I look forward to seeing as many of you as possible at the Christmas meeting on 3 December.

Get in touch

We love hearing from our members.

Upcoming Christmas Meeting

Join us for our Christmas meeting on Wednesday 3 December at The Blackburn Hotel from 12.00pm–1.30pm.

Westfield gift vouchers are to be won.

Please book in before Friday 28 November.

Upcoming AISP Meeting Dates – 2026

Please note the following confirmed meeting dates for 2026:

  • 11 March
  • 17 June
  • 9 September
  • 2 December

We look forward to seeing all members at these upcoming sessions. Further details and agendas will be shared closer to each date.

Have your say

We’d love your input as we plan future meetings and networking sessions.

What time of day works best for you?

  • Breakfast catch-up (7.30am–8.30am)
  • Lunch session (12.00pm–1.00pm)
  • Afternoon drink (4.00pm–5.00pm)

And what day of the week works best?

Please take a moment to let us know so we can plan future meetings around our busy members.
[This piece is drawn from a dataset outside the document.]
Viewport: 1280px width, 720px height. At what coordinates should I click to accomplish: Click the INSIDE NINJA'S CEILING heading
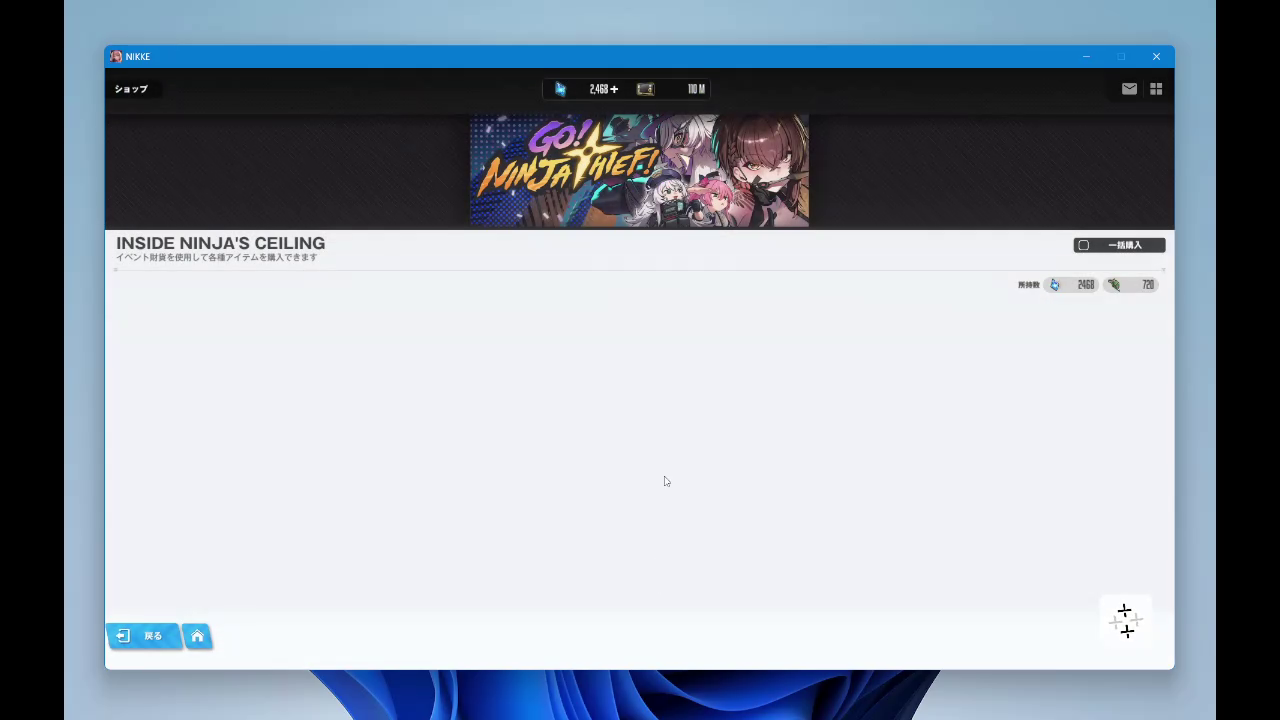tap(220, 243)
To have your say, send an email to admin@aisp.org.au.

Message from Stephen – Strengthened Government Engagement

Dear Members and Non-Members,

Following on from my previous communication regarding the Private Security Regulations 2025 and related legislative reforms, I am pleased to provide a further update on the significant progress made in recent weeks.

VSIAC meeting

I recently met with representatives from several government departments involved in the Victorian Security Industry Advisory Council (VSIAC). During these meetings, I provided a comprehensive briefing that outlined the specific subsections of legislation still creating operational and compliance difficulties for the private investigation sector, along with some practical, evidence-based solutions to address them.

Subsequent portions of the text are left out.